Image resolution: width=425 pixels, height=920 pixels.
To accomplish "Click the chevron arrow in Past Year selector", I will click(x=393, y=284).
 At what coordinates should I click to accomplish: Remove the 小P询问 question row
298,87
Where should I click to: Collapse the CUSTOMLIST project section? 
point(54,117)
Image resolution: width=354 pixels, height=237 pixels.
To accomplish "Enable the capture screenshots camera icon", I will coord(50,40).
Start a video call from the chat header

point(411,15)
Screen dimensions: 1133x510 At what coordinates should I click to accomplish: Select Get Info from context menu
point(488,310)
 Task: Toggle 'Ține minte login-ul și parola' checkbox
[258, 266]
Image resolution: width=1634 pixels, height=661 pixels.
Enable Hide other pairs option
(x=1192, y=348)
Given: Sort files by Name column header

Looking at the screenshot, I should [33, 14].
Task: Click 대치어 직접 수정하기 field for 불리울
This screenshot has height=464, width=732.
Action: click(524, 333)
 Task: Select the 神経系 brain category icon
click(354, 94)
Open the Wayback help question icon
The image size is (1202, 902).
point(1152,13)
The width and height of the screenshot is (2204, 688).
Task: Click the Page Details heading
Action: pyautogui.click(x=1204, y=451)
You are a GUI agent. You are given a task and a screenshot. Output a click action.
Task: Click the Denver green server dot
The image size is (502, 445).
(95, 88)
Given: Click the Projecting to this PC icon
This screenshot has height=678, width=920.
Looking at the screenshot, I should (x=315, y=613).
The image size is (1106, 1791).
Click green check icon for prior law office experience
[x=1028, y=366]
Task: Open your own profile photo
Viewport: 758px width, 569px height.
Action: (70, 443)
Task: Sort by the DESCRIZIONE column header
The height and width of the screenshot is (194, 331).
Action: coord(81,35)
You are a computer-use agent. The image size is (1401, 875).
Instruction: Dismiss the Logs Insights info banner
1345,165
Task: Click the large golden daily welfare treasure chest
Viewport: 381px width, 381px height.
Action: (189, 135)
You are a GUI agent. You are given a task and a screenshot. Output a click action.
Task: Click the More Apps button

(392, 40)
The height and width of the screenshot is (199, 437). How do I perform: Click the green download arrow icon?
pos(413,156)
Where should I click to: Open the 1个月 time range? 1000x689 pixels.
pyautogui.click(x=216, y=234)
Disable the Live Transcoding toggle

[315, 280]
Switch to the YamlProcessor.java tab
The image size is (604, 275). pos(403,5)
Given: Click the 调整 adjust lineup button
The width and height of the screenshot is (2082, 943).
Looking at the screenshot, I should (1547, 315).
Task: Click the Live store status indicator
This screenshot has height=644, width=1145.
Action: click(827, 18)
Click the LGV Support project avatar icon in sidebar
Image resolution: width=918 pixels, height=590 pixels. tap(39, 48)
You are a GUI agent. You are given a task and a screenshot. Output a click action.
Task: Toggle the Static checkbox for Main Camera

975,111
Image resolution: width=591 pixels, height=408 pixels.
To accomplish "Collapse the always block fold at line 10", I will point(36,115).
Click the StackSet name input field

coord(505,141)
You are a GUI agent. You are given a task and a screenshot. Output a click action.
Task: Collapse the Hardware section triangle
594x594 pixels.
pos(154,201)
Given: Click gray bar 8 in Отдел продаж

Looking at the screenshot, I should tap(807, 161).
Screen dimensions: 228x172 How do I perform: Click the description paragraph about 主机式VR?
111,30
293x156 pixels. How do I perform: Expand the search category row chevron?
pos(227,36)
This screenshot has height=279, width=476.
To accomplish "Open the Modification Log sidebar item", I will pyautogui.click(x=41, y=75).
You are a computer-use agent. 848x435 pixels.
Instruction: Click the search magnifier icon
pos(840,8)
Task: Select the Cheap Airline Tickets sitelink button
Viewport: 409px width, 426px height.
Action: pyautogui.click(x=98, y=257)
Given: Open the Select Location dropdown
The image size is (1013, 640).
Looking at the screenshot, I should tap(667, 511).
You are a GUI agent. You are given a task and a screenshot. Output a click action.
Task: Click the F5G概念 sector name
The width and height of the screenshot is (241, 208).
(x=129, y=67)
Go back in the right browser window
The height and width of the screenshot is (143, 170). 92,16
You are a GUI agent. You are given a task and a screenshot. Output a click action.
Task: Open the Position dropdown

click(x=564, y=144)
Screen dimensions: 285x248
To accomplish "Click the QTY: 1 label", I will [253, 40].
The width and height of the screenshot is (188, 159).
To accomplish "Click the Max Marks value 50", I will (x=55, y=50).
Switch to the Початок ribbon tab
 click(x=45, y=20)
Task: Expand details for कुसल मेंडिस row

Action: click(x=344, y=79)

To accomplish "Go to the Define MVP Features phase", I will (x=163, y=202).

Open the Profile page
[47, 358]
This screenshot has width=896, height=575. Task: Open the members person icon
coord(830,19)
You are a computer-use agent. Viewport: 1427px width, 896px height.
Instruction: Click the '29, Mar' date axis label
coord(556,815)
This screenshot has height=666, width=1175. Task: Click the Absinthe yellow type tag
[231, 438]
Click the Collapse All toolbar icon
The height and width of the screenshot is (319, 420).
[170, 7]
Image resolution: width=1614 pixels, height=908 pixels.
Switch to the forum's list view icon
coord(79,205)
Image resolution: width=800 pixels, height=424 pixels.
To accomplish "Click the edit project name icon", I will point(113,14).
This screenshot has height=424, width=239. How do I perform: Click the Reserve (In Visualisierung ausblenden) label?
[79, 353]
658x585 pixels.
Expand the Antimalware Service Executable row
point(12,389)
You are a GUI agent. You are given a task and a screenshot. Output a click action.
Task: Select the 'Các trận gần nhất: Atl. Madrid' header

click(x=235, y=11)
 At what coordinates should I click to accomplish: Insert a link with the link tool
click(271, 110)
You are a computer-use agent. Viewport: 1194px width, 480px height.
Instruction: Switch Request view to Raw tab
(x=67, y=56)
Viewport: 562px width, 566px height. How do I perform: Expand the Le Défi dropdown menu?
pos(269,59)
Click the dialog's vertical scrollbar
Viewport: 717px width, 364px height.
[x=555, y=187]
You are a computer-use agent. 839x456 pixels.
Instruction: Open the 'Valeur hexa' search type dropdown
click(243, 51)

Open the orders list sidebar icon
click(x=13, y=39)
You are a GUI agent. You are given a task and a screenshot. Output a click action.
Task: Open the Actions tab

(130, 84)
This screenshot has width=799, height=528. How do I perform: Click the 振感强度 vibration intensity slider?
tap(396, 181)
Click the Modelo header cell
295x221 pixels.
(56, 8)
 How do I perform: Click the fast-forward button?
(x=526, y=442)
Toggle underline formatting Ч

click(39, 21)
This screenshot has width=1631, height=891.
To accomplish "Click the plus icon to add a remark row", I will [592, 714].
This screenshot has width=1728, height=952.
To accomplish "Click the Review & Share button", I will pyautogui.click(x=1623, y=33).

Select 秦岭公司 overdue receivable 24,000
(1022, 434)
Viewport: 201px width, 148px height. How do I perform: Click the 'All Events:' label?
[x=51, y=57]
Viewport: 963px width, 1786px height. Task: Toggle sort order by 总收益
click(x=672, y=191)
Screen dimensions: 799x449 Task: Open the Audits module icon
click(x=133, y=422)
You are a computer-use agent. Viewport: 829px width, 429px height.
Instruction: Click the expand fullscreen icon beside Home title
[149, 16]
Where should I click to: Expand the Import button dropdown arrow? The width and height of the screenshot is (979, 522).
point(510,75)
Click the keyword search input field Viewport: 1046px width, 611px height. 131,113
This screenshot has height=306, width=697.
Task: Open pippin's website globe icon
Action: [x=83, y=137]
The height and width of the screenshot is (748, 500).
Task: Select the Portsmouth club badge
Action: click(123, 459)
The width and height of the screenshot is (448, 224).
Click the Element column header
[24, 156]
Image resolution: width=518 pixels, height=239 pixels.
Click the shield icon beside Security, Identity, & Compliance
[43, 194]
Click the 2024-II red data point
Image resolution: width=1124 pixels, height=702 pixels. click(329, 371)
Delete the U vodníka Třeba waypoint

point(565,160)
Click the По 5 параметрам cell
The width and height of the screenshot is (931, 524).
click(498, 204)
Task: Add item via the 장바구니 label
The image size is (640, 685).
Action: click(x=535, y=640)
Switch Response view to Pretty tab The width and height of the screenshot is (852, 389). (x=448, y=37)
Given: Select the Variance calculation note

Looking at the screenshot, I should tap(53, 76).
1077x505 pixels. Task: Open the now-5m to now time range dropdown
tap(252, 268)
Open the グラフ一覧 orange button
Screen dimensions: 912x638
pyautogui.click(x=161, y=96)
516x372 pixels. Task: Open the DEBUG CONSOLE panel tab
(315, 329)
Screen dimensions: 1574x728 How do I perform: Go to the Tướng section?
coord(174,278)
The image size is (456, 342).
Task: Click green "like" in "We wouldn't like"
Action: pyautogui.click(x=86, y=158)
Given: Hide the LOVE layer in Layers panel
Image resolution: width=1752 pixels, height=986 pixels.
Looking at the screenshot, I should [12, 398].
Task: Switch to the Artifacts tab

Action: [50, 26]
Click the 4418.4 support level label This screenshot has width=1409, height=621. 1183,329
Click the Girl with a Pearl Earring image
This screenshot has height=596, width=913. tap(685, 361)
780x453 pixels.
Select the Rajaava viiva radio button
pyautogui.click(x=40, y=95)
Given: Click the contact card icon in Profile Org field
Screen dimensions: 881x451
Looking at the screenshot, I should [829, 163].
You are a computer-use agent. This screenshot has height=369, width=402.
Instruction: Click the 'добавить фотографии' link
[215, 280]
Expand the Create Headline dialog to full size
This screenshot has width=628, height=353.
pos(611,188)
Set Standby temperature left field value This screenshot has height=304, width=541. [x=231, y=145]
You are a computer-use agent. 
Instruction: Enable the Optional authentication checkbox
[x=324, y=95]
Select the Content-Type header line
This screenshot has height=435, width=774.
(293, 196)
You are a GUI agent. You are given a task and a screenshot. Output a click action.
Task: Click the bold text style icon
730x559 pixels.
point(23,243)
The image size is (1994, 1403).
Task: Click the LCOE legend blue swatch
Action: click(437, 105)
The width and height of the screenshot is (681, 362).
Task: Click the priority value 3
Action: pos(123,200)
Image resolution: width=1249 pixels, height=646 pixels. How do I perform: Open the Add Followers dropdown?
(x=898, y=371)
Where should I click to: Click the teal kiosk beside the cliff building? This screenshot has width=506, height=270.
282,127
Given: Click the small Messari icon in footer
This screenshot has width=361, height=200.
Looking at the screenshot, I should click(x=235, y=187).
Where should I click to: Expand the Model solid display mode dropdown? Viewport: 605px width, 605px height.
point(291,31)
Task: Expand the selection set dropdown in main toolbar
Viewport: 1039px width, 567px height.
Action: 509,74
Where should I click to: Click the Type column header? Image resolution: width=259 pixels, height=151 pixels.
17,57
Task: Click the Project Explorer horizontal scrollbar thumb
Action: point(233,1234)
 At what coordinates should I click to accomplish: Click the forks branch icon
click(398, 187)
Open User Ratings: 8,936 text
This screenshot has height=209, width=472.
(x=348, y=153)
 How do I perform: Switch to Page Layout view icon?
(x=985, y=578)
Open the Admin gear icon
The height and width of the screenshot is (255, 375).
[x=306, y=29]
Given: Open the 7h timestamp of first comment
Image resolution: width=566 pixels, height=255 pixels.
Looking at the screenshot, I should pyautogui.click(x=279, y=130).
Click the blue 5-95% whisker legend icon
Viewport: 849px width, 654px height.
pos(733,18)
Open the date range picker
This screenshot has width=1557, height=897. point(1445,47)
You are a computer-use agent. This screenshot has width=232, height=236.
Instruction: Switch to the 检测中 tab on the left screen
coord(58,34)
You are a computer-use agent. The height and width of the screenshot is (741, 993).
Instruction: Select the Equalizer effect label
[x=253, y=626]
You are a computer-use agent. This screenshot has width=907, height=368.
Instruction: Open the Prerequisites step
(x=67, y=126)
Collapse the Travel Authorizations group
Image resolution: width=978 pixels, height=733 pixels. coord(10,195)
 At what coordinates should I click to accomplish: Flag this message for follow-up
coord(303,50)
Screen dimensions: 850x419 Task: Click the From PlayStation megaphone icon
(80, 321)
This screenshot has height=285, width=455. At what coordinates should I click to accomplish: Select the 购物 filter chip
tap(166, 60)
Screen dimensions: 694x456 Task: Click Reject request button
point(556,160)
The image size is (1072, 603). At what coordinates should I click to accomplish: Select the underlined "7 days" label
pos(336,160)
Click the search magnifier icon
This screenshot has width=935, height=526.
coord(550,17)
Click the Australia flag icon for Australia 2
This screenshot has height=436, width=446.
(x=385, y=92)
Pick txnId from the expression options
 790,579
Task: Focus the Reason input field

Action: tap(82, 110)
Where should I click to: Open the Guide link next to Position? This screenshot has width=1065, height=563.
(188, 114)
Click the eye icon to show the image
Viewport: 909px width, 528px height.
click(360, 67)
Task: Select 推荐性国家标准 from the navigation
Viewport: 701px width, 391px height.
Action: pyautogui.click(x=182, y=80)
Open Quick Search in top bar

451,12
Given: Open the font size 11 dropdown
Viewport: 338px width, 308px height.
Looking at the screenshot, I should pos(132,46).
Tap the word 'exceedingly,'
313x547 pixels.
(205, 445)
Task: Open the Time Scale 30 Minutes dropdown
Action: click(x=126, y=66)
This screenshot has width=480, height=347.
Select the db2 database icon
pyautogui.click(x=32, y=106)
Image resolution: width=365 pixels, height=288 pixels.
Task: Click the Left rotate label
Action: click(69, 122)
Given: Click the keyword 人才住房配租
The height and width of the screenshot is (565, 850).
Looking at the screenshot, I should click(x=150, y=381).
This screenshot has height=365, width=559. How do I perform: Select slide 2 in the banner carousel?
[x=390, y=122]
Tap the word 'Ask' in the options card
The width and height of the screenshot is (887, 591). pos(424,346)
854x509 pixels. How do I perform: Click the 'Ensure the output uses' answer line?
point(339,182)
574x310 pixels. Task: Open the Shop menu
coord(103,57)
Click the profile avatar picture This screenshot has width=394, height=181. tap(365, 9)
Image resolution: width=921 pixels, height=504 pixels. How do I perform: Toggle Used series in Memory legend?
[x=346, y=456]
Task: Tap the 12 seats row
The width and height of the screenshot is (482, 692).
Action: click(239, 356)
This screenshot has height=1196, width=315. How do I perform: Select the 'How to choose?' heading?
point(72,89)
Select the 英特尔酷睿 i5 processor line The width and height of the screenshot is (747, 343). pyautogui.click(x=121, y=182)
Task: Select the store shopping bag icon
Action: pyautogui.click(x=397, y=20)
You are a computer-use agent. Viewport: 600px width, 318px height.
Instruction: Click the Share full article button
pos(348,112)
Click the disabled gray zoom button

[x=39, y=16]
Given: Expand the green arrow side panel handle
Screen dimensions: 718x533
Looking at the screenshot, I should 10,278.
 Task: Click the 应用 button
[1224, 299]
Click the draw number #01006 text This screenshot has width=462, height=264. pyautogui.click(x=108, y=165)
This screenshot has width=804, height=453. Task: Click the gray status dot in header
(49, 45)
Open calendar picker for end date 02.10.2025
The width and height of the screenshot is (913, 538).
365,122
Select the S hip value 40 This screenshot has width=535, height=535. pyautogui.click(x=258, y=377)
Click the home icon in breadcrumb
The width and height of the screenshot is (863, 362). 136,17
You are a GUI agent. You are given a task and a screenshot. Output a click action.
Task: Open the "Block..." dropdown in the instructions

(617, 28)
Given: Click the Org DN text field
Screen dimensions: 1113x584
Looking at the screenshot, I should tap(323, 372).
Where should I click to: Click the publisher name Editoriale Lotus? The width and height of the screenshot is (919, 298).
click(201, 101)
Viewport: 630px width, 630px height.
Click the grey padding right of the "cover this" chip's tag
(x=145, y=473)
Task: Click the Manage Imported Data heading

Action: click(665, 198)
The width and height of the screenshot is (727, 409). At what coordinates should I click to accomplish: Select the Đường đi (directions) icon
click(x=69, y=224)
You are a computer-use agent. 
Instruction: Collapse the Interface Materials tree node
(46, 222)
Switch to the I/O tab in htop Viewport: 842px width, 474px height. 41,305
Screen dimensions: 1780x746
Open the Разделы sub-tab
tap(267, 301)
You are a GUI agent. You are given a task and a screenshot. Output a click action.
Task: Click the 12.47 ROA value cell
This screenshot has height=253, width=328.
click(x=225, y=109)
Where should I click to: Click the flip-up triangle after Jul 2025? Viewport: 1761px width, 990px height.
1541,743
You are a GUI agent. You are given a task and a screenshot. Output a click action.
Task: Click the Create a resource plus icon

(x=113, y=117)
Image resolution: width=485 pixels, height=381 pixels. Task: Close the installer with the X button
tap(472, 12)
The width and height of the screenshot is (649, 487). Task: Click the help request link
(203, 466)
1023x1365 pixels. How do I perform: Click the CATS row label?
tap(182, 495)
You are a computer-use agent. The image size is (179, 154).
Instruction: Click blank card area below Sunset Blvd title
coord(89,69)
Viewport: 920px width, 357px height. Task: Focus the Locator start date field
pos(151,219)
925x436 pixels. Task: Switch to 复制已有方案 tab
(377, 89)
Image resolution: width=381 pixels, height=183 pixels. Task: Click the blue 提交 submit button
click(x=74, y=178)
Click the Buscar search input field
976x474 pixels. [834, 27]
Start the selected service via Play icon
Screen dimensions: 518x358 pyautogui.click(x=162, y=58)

┄┄┄┄┄┄┄┄┄┄┄┄┄┄┄┄┄┄┄┄

Copy out everything from the beginning of the material down to the line containing "Action: (189, 135)", including both the first line and that one.

Image resolution: width=425 pixels, height=920 pixels.
To accomplish "Click the chevron arrow in Past Year selector", I will click(x=393, y=284).
 At what coordinates should I click to accomplish: Remove the 小P询问 question row
298,87
Where should I click to: Collapse the CUSTOMLIST project section? 
point(54,117)
Image resolution: width=354 pixels, height=237 pixels.
To accomplish "Enable the capture screenshots camera icon", I will coord(50,40).
Start a video call from the chat header

point(411,15)
Screen dimensions: 1133x510 At what coordinates should I click to accomplish: Select Get Info from context menu
point(488,310)
 Task: Toggle 'Ține minte login-ul și parola' checkbox
[258, 266]
Image resolution: width=1634 pixels, height=661 pixels.
Enable Hide other pairs option
(x=1192, y=348)
Given: Sort files by Name column header

Looking at the screenshot, I should [33, 14].
Task: Click 대치어 직접 수정하기 field for 불리울
This screenshot has height=464, width=732.
Action: click(524, 333)
 Task: Select the 神経系 brain category icon
click(354, 94)
Open the Wayback help question icon
The image size is (1202, 902).
point(1152,13)
The width and height of the screenshot is (2204, 688).
Task: Click the Page Details heading
Action: pyautogui.click(x=1204, y=451)
You are a GUI agent. You are given a task and a screenshot. Output a click action.
Task: Click the Denver green server dot
The image size is (502, 445).
(95, 88)
Given: Click the Projecting to this PC icon
This screenshot has height=678, width=920.
Looking at the screenshot, I should (x=315, y=613).
The image size is (1106, 1791).
Click green check icon for prior law office experience
[x=1028, y=366]
Task: Open your own profile photo
Viewport: 758px width, 569px height.
Action: (70, 443)
Task: Sort by the DESCRIZIONE column header
The height and width of the screenshot is (194, 331).
Action: coord(81,35)
You are a computer-use agent. The image size is (1401, 875).
Instruction: Dismiss the Logs Insights info banner
1345,165
Task: Click the large golden daily welfare treasure chest
Viewport: 381px width, 381px height.
Action: (189, 135)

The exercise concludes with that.